=== PROBLEM REQUIREMENTS ===
Please put the following records into a numbered list, leaving out any blank lines.

○ ○ ○ ○

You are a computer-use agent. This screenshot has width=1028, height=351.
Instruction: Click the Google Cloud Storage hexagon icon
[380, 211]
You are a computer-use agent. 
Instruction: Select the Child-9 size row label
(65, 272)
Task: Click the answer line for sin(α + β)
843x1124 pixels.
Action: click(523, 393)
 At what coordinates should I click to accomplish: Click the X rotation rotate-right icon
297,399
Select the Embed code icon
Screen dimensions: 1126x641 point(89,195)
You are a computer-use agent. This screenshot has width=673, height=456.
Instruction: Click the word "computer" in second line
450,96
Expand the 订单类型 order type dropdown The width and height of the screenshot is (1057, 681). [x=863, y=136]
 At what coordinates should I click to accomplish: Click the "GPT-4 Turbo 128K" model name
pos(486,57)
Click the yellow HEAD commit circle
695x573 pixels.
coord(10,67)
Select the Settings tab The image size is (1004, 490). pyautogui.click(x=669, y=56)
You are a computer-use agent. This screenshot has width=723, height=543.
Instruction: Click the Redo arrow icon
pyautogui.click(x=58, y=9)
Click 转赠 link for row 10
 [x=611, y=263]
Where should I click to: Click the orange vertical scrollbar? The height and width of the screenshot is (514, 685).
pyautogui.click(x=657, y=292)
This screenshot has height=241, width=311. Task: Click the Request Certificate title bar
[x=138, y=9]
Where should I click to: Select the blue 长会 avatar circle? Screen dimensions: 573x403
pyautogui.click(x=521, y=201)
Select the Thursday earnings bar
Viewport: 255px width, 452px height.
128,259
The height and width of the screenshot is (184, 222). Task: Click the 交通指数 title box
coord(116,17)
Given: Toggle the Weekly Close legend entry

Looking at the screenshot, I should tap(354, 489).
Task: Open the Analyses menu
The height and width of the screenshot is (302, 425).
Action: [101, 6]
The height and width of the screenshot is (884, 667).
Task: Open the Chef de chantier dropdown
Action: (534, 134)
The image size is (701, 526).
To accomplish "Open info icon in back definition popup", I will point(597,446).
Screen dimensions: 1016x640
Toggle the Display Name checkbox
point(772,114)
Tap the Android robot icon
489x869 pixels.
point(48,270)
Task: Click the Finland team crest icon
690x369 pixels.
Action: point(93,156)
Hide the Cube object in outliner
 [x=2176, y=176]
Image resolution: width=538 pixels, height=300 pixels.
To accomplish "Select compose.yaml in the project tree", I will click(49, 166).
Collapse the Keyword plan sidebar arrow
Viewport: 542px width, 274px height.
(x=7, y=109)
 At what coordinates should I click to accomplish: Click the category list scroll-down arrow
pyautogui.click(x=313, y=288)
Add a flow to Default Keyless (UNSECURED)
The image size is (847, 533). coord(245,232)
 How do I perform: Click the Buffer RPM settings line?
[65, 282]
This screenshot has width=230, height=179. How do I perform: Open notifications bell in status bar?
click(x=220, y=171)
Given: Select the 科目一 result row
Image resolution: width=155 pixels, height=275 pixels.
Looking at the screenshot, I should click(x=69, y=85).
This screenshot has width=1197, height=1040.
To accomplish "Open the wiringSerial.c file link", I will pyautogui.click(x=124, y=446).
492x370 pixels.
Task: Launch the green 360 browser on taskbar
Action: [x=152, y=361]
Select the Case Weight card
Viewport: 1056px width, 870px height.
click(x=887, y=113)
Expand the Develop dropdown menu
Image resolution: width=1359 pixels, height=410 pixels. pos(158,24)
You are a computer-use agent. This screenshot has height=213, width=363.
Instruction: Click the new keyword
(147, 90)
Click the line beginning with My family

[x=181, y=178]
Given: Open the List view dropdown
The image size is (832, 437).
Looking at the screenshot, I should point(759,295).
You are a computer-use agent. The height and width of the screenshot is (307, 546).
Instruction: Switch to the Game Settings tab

○ ○ ○ ○

=== CORRECT OUTPUT ===
1. You are a computer-use agent. This screenshot has width=1028, height=351.
2. Instruction: Click the Google Cloud Storage hexagon icon
3. [380, 211]
4. You are a computer-use agent. 
5. Instruction: Select the Child-9 size row label
6. (65, 272)
7. Task: Click the answer line for sin(α + β)
8. 843x1124 pixels.
9. Action: click(523, 393)
10.  At what coordinates should I click to accomplish: Click the X rotation rotate-right icon
11. 297,399
12. Select the Embed code icon
13. Screen dimensions: 1126x641 point(89,195)
14. You are a computer-use agent. This screenshot has width=673, height=456.
15. Instruction: Click the word "computer" in second line
16. 450,96
17. Expand the 订单类型 order type dropdown The width and height of the screenshot is (1057, 681). [x=863, y=136]
18.  At what coordinates should I click to accomplish: Click the "GPT-4 Turbo 128K" model name
19. pos(486,57)
20. Click the yellow HEAD commit circle
21. 695x573 pixels.
22. coord(10,67)
23. Select the Settings tab The image size is (1004, 490). pyautogui.click(x=669, y=56)
24. You are a computer-use agent. This screenshot has width=723, height=543.
25. Instruction: Click the Redo arrow icon
26. pyautogui.click(x=58, y=9)
27. Click 转赠 link for row 10
28.  [x=611, y=263]
29. Where should I click to: Click the orange vertical scrollbar? The height and width of the screenshot is (514, 685).
30. pyautogui.click(x=657, y=292)
31. This screenshot has height=241, width=311. Task: Click the Request Certificate title bar
32. [x=138, y=9]
33. Where should I click to: Select the blue 长会 avatar circle? Screen dimensions: 573x403
34. pyautogui.click(x=521, y=201)
35. Select the Thursday earnings bar
36. Viewport: 255px width, 452px height.
37. 128,259
38. The height and width of the screenshot is (184, 222). Task: Click the 交通指数 title box
39. coord(116,17)
40. Given: Toggle the Weekly Close legend entry
41. Looking at the screenshot, I should tap(354, 489).
42. Task: Open the Analyses menu
43. The height and width of the screenshot is (302, 425).
44. Action: [101, 6]
45. The height and width of the screenshot is (884, 667).
46. Task: Open the Chef de chantier dropdown
47. Action: (534, 134)
48. The image size is (701, 526).
49. To accomplish "Open info icon in back definition popup", I will point(597,446).
50. Screen dimensions: 1016x640
51. Toggle the Display Name checkbox
52. point(772,114)
53. Tap the Android robot icon
54. 489x869 pixels.
55. point(48,270)
56. Task: Click the Finland team crest icon
57. 690x369 pixels.
58. Action: point(93,156)
59. Hide the Cube object in outliner
60.  [x=2176, y=176]
61. Image resolution: width=538 pixels, height=300 pixels.
62. To accomplish "Select compose.yaml in the project tree", I will click(49, 166).
63. Collapse the Keyword plan sidebar arrow
64. Viewport: 542px width, 274px height.
65. (x=7, y=109)
66.  At what coordinates should I click to accomplish: Click the category list scroll-down arrow
67. pyautogui.click(x=313, y=288)
68. Add a flow to Default Keyless (UNSECURED)
69. The image size is (847, 533). coord(245,232)
70.  How do I perform: Click the Buffer RPM settings line?
71. [65, 282]
72. This screenshot has width=230, height=179. How do I perform: Open notifications bell in status bar?
73. click(x=220, y=171)
74. Given: Select the 科目一 result row
75. Image resolution: width=155 pixels, height=275 pixels.
76. Looking at the screenshot, I should click(x=69, y=85).
77. This screenshot has width=1197, height=1040.
78. To accomplish "Open the wiringSerial.c file link", I will pyautogui.click(x=124, y=446).
79. 492x370 pixels.
80. Task: Launch the green 360 browser on taskbar
81. Action: [x=152, y=361]
82. Select the Case Weight card
83. Viewport: 1056px width, 870px height.
84. click(x=887, y=113)
85. Expand the Develop dropdown menu
86. Image resolution: width=1359 pixels, height=410 pixels. pos(158,24)
87. You are a computer-use agent. This screenshot has height=213, width=363.
88. Instruction: Click the new keyword
89. (147, 90)
90. Click the line beginning with My family
91. [x=181, y=178]
92. Given: Open the List view dropdown
93. The image size is (832, 437).
94. Looking at the screenshot, I should point(759,295).
95. You are a computer-use agent. The height and width of the screenshot is (307, 546).
96. Instruction: Switch to the Game Settings tab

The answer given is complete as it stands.